At the entrance way are two large brass guardian elephants and riders. Directly in front is a lavish shrine with a silver and gold chaitya. While you can’t photograph inside the shrine you may photos around the interior of the courtyard. Going clockwise around the central shrine you’ll see newly added (1918) brass monkeys holding out jack fruits as offerings. Behind them are large bronze Bodhisattvas. Three are Padmapani Lokeshwar and the fourth is Manjushree. The main shrine (directly behind the smaller one) contains a statue of Sakyamuni and a Buddha image which again should not be photographed without permission. It’s honestly worth moving closer to many of the artifacts found inside the courtyard as many are highly detailed.
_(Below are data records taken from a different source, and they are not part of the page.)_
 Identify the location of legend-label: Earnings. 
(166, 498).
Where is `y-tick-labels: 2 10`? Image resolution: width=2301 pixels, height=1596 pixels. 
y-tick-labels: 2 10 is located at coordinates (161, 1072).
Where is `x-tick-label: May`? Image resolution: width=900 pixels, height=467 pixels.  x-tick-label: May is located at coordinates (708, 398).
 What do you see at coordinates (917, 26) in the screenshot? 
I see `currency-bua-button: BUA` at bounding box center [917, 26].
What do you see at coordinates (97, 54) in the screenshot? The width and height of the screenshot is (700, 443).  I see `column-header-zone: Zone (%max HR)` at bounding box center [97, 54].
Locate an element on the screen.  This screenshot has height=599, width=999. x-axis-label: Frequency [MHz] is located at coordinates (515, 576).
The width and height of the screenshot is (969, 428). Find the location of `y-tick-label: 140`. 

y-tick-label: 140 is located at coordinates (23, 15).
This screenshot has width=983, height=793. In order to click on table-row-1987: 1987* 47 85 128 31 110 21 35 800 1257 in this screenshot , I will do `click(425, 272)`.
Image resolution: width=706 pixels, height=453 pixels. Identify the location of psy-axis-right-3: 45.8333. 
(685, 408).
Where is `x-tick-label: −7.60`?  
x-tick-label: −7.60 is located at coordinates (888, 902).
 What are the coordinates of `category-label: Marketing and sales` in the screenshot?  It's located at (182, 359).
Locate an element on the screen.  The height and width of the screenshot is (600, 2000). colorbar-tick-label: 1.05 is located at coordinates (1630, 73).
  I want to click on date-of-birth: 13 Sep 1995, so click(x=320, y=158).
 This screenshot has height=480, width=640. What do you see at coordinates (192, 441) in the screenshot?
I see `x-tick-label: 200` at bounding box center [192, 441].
It’s also quite rare to get this close without being inside a museum!

Golden Temple

Inside the Golden temple monastery

Let’s not forget the “golden temple” is actually Hiranyavarna Mahavihara a Newari Buddhist Monastery. If you are facing the two golden elephants look to your left and you’ll see a small door. Enter inside and climb up the stairs to visit the monastery. It’s really just a small room with practicing monks. Permission is also required to enter but there’s rarely anyone around to ask. My advice: be as quiet as possible and restrain from taking photos inside.

Entrance fee for the Golden Temple

This temple is not included in the Patan Durbar square ticket price as it’s outside the square.The current fee for foreigners is 50 rupees.